Kayembe became the first black woman to grace the covers of the Sports Illustrated Swimsuit Issue. She also appeared in several other magazines such as Cosmopolitan and Elle as well as a Sprite Zero advertisement. Kayembe is also a painter for selected clients. She appeared in Ludacris's video for "Pimpin' all Over the World". Kayembe was a finalist in the International Supermodel 2005 competition held in China. She has also walked the runways at SA Fashion Week and Johannesburg Fashion Week.

On September 27, 2008, Kayembe married the Platfields Ltd. mining magnate Bongani Mbindwane in a traditional ceremony. The pair had dated on and off for about four years. A civil ceremony was postponed when it was discovered that Kayembe was pregnant and because they were having problems.

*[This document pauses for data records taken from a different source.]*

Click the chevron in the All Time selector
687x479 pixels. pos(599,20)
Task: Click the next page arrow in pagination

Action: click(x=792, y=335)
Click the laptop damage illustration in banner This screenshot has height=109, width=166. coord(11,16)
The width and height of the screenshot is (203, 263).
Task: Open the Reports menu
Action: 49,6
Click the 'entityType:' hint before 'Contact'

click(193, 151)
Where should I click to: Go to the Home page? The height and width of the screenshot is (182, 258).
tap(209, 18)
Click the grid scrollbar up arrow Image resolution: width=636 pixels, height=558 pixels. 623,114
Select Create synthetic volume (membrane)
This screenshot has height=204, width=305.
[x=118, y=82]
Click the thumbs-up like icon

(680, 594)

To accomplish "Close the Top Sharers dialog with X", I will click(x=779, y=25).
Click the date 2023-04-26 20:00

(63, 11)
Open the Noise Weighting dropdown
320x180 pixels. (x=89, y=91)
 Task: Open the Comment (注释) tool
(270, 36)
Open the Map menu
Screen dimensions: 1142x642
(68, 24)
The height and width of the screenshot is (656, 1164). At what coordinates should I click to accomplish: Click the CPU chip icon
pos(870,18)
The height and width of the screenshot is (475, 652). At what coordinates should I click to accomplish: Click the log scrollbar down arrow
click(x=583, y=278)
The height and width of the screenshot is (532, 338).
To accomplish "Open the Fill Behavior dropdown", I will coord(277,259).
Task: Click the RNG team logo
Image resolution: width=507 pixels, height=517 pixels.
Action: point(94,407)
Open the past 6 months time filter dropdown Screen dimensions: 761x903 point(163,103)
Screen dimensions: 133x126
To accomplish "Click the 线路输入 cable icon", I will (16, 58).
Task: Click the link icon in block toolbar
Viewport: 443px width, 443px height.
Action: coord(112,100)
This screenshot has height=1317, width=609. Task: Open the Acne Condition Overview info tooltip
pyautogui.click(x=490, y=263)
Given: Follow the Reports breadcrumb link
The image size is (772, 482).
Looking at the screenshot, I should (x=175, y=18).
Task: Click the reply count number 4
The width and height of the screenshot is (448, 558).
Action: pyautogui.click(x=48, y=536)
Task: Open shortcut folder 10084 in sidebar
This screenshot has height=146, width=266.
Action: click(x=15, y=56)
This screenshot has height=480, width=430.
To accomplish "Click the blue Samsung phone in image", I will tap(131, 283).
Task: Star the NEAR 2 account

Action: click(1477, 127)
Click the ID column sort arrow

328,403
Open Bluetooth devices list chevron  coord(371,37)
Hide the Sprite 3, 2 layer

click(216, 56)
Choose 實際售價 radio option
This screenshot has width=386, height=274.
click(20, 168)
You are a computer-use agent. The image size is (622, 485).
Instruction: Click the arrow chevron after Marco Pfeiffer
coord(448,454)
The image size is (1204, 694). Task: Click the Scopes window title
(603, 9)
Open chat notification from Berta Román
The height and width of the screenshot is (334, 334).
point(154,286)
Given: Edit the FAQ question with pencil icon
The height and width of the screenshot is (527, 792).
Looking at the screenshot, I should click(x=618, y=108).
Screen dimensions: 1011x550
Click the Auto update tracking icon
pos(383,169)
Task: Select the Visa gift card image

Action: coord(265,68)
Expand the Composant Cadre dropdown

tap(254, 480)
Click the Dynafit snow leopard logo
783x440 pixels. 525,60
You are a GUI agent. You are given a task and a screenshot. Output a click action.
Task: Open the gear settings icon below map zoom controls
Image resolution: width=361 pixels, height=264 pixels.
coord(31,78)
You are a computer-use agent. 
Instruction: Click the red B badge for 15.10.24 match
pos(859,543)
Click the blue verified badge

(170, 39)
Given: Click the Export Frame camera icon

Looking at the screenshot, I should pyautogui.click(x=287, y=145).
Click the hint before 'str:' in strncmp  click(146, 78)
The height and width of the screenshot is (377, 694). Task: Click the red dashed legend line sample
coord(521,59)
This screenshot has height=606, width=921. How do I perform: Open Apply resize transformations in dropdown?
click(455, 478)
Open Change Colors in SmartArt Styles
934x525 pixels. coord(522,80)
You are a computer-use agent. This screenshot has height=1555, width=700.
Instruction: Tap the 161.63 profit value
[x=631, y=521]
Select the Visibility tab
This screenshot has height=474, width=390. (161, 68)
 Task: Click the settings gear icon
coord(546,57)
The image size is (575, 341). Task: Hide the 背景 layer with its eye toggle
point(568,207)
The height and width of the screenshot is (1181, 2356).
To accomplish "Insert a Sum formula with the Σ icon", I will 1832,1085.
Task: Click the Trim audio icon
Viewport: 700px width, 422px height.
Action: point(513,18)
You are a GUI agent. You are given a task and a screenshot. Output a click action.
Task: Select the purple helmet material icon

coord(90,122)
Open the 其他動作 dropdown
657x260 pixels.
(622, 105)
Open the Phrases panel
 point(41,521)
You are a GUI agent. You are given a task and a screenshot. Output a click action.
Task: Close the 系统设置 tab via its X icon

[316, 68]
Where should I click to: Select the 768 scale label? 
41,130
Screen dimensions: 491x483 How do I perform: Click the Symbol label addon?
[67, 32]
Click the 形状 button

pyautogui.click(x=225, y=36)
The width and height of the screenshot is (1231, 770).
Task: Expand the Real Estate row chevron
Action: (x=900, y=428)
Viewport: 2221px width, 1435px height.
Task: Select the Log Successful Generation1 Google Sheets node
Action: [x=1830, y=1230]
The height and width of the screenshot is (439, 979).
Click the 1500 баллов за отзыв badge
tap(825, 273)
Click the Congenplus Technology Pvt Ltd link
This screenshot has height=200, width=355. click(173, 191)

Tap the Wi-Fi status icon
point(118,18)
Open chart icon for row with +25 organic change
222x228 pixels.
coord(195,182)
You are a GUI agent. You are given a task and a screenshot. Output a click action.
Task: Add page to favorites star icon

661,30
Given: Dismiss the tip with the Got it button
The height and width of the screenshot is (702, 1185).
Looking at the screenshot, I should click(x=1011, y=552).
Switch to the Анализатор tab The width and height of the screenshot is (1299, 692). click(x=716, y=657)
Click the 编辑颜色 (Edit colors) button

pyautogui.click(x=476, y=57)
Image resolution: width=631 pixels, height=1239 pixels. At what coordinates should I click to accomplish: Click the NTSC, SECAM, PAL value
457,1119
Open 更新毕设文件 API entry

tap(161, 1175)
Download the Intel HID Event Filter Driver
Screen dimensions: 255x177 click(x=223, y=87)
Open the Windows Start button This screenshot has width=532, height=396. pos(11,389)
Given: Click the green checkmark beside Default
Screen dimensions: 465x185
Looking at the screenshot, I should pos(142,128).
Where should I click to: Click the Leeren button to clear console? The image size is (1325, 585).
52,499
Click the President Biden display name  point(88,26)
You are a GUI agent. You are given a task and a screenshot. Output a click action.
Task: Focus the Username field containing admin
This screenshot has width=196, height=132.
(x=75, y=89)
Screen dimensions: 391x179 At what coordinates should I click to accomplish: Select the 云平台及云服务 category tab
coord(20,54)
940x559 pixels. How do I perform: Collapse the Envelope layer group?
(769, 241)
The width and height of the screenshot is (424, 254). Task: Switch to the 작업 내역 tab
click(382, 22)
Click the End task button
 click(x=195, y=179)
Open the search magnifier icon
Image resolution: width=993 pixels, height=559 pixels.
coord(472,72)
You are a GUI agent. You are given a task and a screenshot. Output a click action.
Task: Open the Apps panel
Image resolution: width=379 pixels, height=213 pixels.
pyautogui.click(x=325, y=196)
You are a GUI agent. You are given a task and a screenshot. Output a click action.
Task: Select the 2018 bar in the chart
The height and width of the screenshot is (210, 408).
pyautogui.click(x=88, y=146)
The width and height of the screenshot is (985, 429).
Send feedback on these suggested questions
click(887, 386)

After she decided to terminate the pregnancy, he called her a murderer. Kayembe instituted divorce proceedings in October 2009, but Mbindwane countered that they were never legally married. In April 2010, she proposed R10-million as a settlement, settling grievances including charges of assault against Mbindwane. In November, Kayembe was ordered out of their house by January 2011 by a court.

Kayembe starred as Zina in Jérôme Salle's 2013 film Zulu.

In 2015, Kayembe partnered with the Trace Foundation to provide educational supplies to two young women. In November 2016, she got married in Cape Town.